August 25, 2007
Victorian scholarship and the miscellaneous
Patrick Leary had a terrific article in Journal of Victorian Culture in 2005 that Alexander Macgillivray just pointed out to me. It’s called “Googling the Victorians,” and the premise is: “Fortuitous electronic connections, and the information that circulates through them, are emerging as hallmarks of humanities scholarship in the digital age. ” He’s got some great examples — tracking down the meaning of an 1858 cartoon’s “Remember the grotto!” caption — to make the point that “What is most striking, and often quite useful, about this sort of fishing expedition is how often the sources in which one finds a ‘hit’ are utterly unexpected.” Here’s another example:
…when searching for additional instances, beyond those I had found in print sources, in which the Saturday Review had
been referred to by its critics’ nickname, the Saturday Reviler. Google instantly
located the phrase in the following: a biographical account of Charles Haddon
Spurgeon, as a favourite epithet of his associates; the short-lived 1872 periodical,
The Ladies; an 1864 book about the contemporary stage magicians the Brothers
Davenport; an appendix, by Richard Burton, to his 1885 edition of Arabian Nights;
and a magazine account of a conversation with Frank Harris about his tenure as
editor in the 1890s.
Leahy goes on:
Such experiences reinforce the
conviction that the very randomness with which much online material has been
placed there, and the undiscriminating quality of the search procedure itself,
gives it an advantage denied to more focused research. It has been often and
rather piously proclaimed (by myself, among others) that googling around the
internet cannot possibly substitute for good old-fashioned library research, and
this is certainly true. But we are perhaps reaching a point in our relationship to
the online world at which it is important to recognize that the reverse is equally
true. No amount of time spent in the library stacks would have suggested to me
that any of those sources would be an especially good place to look for instances
of that particular phrase, and if it had, the likelihood of actually discovering
the phrase in a printed edition of any of them would have been virtually nil.

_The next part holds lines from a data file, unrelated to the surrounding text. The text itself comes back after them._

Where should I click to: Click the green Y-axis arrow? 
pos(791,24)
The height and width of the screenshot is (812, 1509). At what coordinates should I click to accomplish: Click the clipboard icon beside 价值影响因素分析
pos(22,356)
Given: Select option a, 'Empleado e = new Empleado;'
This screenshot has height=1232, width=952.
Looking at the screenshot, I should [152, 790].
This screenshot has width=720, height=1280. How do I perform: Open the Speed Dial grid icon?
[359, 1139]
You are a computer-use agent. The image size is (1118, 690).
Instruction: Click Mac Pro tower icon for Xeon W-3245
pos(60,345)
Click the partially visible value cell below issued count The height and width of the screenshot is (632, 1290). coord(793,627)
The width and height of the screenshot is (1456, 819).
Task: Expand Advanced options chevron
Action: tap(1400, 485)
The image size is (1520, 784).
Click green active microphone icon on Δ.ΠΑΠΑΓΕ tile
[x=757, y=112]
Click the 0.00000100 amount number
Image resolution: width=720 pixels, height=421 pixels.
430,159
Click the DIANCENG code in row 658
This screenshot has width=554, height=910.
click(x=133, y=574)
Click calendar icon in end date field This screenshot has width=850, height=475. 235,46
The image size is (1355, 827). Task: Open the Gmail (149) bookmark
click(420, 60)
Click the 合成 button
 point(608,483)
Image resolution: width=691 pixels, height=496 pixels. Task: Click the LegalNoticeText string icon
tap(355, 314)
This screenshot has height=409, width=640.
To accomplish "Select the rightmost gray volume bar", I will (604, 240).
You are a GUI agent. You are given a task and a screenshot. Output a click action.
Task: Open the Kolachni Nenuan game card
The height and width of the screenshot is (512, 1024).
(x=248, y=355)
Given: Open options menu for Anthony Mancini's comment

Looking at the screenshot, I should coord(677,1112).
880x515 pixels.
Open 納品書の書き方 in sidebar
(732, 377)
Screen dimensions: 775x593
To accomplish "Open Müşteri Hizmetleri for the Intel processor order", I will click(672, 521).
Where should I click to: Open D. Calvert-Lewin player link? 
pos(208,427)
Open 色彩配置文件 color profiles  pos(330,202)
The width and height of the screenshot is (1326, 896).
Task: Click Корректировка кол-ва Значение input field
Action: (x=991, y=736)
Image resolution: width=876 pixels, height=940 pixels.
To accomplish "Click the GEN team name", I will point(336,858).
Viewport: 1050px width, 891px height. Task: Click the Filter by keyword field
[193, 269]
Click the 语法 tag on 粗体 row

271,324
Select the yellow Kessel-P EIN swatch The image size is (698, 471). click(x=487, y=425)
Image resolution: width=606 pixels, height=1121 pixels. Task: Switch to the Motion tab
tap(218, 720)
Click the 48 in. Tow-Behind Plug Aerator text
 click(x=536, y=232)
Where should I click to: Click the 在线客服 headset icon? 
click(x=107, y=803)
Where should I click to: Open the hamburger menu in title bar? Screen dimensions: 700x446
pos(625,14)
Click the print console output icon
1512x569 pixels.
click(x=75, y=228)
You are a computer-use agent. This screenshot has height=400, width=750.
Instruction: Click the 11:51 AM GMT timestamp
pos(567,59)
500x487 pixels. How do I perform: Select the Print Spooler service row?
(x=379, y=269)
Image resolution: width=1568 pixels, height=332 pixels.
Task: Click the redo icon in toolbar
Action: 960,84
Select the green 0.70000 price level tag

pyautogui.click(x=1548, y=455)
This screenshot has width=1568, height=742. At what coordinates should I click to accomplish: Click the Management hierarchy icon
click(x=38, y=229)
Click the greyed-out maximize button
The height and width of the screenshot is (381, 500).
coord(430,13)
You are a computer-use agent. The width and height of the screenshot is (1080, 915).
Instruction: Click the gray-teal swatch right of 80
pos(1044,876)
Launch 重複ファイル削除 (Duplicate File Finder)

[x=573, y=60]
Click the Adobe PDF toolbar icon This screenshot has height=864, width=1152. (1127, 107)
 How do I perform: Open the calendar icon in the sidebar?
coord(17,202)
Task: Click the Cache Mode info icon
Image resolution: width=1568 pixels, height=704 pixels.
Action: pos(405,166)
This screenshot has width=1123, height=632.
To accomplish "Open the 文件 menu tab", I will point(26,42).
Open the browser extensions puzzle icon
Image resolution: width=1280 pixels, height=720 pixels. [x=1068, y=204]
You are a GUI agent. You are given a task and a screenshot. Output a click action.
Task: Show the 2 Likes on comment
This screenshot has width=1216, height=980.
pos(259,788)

This is an excellent argument for reversing the current momentum of copyright law. Our culture benefits from having as much of this stuff searchable and available as possible. Since 19th century stuff is generally out of copyright, the Victorian scholars are in good shape, as Leahy notes. But why should our ability to research, learn and understand suddenly come to a galloping halt towards the beginning of the 20th century?
I don’t want to miss another of Leahy’s points: “…the vast reach of online
searching is connecting people, not merely with information, but with one
another, often in the most unexpected and fruitful ways.”